Items from a data source
<<<<

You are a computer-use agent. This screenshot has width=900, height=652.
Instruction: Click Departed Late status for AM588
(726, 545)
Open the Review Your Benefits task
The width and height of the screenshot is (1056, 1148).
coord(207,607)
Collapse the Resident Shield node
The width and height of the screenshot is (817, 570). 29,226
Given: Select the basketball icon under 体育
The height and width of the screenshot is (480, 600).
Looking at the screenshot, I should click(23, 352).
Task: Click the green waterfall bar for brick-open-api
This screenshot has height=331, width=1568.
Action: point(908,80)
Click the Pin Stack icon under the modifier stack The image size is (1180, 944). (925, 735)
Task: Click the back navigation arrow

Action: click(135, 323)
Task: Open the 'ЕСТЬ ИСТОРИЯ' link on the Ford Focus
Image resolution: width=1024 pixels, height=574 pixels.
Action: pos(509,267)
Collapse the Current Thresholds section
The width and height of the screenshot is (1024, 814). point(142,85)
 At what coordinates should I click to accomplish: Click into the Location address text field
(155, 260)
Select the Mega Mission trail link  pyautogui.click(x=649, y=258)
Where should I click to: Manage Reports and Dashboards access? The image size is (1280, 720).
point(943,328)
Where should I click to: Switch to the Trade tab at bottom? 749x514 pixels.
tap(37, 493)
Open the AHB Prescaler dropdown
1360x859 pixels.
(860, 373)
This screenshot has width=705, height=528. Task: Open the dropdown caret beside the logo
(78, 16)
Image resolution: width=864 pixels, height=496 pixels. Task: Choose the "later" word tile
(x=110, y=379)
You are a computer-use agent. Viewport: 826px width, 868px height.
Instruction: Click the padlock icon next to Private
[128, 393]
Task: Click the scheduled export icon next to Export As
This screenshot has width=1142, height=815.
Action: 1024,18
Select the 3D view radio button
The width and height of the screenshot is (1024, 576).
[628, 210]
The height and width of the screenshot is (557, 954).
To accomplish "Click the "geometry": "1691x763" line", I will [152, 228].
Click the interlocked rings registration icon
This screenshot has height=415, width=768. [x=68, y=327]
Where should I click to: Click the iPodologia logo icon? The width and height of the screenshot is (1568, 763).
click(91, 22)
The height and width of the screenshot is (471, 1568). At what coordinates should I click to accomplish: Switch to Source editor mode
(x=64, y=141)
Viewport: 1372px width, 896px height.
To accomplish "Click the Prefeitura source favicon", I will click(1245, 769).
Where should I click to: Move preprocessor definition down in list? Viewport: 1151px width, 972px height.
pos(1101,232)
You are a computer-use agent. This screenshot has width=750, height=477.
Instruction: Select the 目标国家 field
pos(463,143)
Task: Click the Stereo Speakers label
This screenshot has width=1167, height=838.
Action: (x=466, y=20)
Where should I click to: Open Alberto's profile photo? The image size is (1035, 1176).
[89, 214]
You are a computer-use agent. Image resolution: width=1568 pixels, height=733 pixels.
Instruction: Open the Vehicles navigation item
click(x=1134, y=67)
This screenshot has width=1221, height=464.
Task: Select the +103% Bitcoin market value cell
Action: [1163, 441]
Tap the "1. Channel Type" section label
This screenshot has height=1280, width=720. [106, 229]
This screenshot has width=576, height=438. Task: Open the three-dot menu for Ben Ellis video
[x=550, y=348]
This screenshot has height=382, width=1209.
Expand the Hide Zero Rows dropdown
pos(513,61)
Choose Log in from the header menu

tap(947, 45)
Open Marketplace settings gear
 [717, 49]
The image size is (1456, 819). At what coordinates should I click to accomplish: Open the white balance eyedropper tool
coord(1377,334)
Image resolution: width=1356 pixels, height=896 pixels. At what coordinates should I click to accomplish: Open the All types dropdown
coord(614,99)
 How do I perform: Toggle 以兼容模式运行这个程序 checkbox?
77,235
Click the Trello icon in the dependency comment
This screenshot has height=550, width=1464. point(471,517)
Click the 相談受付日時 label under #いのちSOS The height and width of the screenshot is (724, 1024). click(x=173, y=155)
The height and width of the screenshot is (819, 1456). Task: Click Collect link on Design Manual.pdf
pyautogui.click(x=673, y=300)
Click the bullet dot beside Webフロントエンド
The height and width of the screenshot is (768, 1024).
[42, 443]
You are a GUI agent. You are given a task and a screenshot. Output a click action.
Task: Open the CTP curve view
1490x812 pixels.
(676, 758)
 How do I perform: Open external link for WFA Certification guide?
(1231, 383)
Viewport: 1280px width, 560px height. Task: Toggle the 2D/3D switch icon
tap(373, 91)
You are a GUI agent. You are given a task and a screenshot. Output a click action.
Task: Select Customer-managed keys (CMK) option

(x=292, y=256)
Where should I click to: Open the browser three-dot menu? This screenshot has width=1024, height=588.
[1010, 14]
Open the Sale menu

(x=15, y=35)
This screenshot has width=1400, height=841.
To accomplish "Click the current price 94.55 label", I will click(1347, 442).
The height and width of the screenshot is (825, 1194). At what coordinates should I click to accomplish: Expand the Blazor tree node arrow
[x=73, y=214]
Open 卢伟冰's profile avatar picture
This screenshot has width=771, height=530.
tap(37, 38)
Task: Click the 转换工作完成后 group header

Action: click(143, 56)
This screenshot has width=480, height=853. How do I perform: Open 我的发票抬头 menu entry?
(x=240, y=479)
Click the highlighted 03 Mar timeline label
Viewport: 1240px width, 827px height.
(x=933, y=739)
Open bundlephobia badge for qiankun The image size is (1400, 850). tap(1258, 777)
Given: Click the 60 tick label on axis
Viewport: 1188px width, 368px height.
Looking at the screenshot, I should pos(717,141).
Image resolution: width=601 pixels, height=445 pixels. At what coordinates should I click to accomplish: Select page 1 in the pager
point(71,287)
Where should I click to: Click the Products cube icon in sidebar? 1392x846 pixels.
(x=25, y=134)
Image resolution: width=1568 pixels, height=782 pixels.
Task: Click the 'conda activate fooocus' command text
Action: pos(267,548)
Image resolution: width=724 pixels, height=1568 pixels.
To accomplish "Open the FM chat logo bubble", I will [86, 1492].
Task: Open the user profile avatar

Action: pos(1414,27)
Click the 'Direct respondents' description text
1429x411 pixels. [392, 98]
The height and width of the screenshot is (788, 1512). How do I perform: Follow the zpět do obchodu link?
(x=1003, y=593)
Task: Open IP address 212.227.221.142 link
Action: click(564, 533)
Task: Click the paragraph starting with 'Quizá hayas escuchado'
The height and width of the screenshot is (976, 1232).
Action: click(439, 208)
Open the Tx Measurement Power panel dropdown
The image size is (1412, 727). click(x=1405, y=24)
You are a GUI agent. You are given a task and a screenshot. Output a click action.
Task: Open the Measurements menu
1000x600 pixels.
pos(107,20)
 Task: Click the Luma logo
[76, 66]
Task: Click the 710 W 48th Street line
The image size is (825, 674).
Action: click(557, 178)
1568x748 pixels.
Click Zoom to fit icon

>>>>

Directions for this task: Convert every line of the records above into a JSON list of strings, one string per line, leaving out any blank lines.

Right answer:
[
  "You are a computer-use agent. This screenshot has width=900, height=652.",
  "Instruction: Click Departed Late status for AM588",
  "(726, 545)",
  "Open the Review Your Benefits task",
  "The width and height of the screenshot is (1056, 1148).",
  "coord(207,607)",
  "Collapse the Resident Shield node",
  "The width and height of the screenshot is (817, 570). 29,226",
  "Given: Select the basketball icon under 体育",
  "The height and width of the screenshot is (480, 600).",
  "Looking at the screenshot, I should click(23, 352).",
  "Task: Click the green waterfall bar for brick-open-api",
  "This screenshot has height=331, width=1568.",
  "Action: point(908,80)",
  "Click the Pin Stack icon under the modifier stack The image size is (1180, 944). (925, 735)",
  "Task: Click the back navigation arrow",
  "Action: click(135, 323)",
  "Task: Open the 'ЕСТЬ ИСТОРИЯ' link on the Ford Focus",
  "Image resolution: width=1024 pixels, height=574 pixels.",
  "Action: pos(509,267)",
  "Collapse the Current Thresholds section",
  "The width and height of the screenshot is (1024, 814). point(142,85)",
  " At what coordinates should I click to accomplish: Click into the Location address text field",
  "(155, 260)",
  "Select the Mega Mission trail link  pyautogui.click(x=649, y=258)",
  "Where should I click to: Manage Reports and Dashboards access? The image size is (1280, 720).",
  "point(943,328)",
  "Where should I click to: Switch to the Trade tab at bottom? 749x514 pixels.",
  "tap(37, 493)",
  "Open the AHB Prescaler dropdown",
  "1360x859 pixels.",
  "(860, 373)",
  "This screenshot has width=705, height=528. Task: Open the dropdown caret beside the logo",
  "(78, 16)",
  "Image resolution: width=864 pixels, height=496 pixels. Task: Choose the \"later\" word tile",
  "(x=110, y=379)",
  "You are a computer-use agent. Viewport: 826px width, 868px height.",
  "Instruction: Click the padlock icon next to Private",
  "[128, 393]",
  "Task: Click the scheduled export icon next to Export As",
  "This screenshot has width=1142, height=815.",
  "Action: 1024,18",
  "Select the 3D view radio button",
  "The width and height of the screenshot is (1024, 576).",
  "[628, 210]",
  "The height and width of the screenshot is (557, 954).",
  "To accomplish \"Click the \"geometry\": \"1691x763\" line\", I will [152, 228].",
  "Click the interlocked rings registration icon",
  "This screenshot has height=415, width=768. [x=68, y=327]",
  "Where should I click to: Click the iPodologia logo icon? The width and height of the screenshot is (1568, 763).",
  "click(91, 22)",
  "The height and width of the screenshot is (471, 1568). At what coordinates should I click to accomplish: Switch to Source editor mode",
  "(x=64, y=141)",
  "Viewport: 1372px width, 896px height.",
  "To accomplish \"Click the Prefeitura source favicon\", I will click(1245, 769).",
  "Where should I click to: Move preprocessor definition down in list? Viewport: 1151px width, 972px height.",
  "pos(1101,232)",
  "You are a computer-use agent. This screenshot has width=750, height=477.",
  "Instruction: Select the 目标国家 field",
  "pos(463,143)",
  "Task: Click the Stereo Speakers label",
  "This screenshot has width=1167, height=838.",
  "Action: (x=466, y=20)",
  "Where should I click to: Open Alberto's profile photo? The image size is (1035, 1176).",
  "[89, 214]",
  "You are a computer-use agent. Image resolution: width=1568 pixels, height=733 pixels.",
  "Instruction: Open the Vehicles navigation item",
  "click(x=1134, y=67)",
  "This screenshot has width=1221, height=464.",
  "Task: Select the +103% Bitcoin market value cell",
  "Action: [1163, 441]",
  "Tap the \"1. Channel Type\" section label",
  "This screenshot has height=1280, width=720. [106, 229]",
  "This screenshot has width=576, height=438. Task: Open the three-dot menu for Ben Ellis video",
  "[x=550, y=348]",
  "This screenshot has height=382, width=1209.",
  "Expand the Hide Zero Rows dropdown",
  "pos(513,61)",
  "Choose Log in from the header menu",
  "tap(947, 45)",
  "Open Marketplace settings gear",
  " [717, 49]",
  "The image size is (1456, 819). At what coordinates should I click to accomplish: Open the white balance eyedropper tool",
  "coord(1377,334)",
  "Image resolution: width=1356 pixels, height=896 pixels. At what coordinates should I click to accomplish: Open the All types dropdown",
  "coord(614,99)",
  " How do I perform: Toggle 以兼容模式运行这个程序 checkbox?",
  "77,235",
  "Click the Trello icon in the dependency comment",
  "This screenshot has height=550, width=1464. point(471,517)",
  "Click the 相談受付日時 label under #いのちSOS The height and width of the screenshot is (724, 1024). click(x=173, y=155)",
  "The height and width of the screenshot is (819, 1456). Task: Click Collect link on Design Manual.pdf",
  "pyautogui.click(x=673, y=300)",
  "Click the bullet dot beside Webフロントエンド",
  "The height and width of the screenshot is (768, 1024).",
  "[42, 443]",
  "You are a GUI agent. You are given a task and a screenshot. Output a click action.",
  "Task: Open the CTP curve view",
  "1490x812 pixels.",
  "(676, 758)",
  " How do I perform: Open external link for WFA Certification guide?",
  "(1231, 383)",
  "Viewport: 1280px width, 560px height. Task: Toggle the 2D/3D switch icon",
  "tap(373, 91)",
  "You are a GUI agent. You are given a task and a screenshot. Output a click action.",
  "Task: Select Customer-managed keys (CMK) option",
  "(x=292, y=256)",
  "Where should I click to: Open the browser three-dot menu? This screenshot has width=1024, height=588.",
  "[1010, 14]",
  "Open the Sale menu",
  "(x=15, y=35)",
  "This screenshot has width=1400, height=841.",
  "To accomplish \"Click the current price 94.55 label\", I will click(1347, 442).",
  "The height and width of the screenshot is (825, 1194). At what coordinates should I click to accomplish: Expand the Blazor tree node arrow",
  "[x=73, y=214]",
  "Open 卢伟冰's profile avatar picture",
  "This screenshot has width=771, height=530.",
  "tap(37, 38)",
  "Task: Click the 转换工作完成后 group header",
  "Action: click(143, 56)",
  "This screenshot has width=480, height=853. How do I perform: Open 我的发票抬头 menu entry?",
  "(x=240, y=479)",
  "Click the highlighted 03 Mar timeline label",
  "Viewport: 1240px width, 827px height.",
  "(x=933, y=739)",
  "Open bundlephobia badge for qiankun The image size is (1400, 850). tap(1258, 777)",
  "Given: Click the 60 tick label on axis",
  "Viewport: 1188px width, 368px height.",
  "Looking at the screenshot, I should pos(717,141).",
  "Image resolution: width=601 pixels, height=445 pixels. At what coordinates should I click to accomplish: Select page 1 in the pager",
  "point(71,287)",
  "Where should I click to: Click the Products cube icon in sidebar? 1392x846 pixels.",
  "(x=25, y=134)",
  "Image resolution: width=1568 pixels, height=782 pixels.",
  "Task: Click the 'conda activate fooocus' command text",
  "Action: pos(267,548)",
  "Image resolution: width=724 pixels, height=1568 pixels.",
  "To accomplish \"Open the FM chat logo bubble\", I will [86, 1492].",
  "Task: Open the user profile avatar",
  "Action: pos(1414,27)",
  "Click the 'Direct respondents' description text",
  "1429x411 pixels. [392, 98]",
  "The height and width of the screenshot is (788, 1512). How do I perform: Follow the zpět do obchodu link?",
  "(x=1003, y=593)",
  "Task: Open IP address 212.227.221.142 link",
  "Action: click(564, 533)",
  "Task: Click the paragraph starting with 'Quizá hayas escuchado'",
  "The height and width of the screenshot is (976, 1232).",
  "Action: click(439, 208)",
  "Open the Tx Measurement Power panel dropdown",
  "The image size is (1412, 727). click(x=1405, y=24)",
  "You are a GUI agent. You are given a task and a screenshot. Output a click action.",
  "Task: Open the Measurements menu",
  "1000x600 pixels.",
  "pos(107,20)",
  " Task: Click the Luma logo",
  "[76, 66]",
  "Task: Click the 710 W 48th Street line",
  "The image size is (825, 674).",
  "Action: click(557, 178)",
  "1568x748 pixels.",
  "Click Zoom to fit icon"
]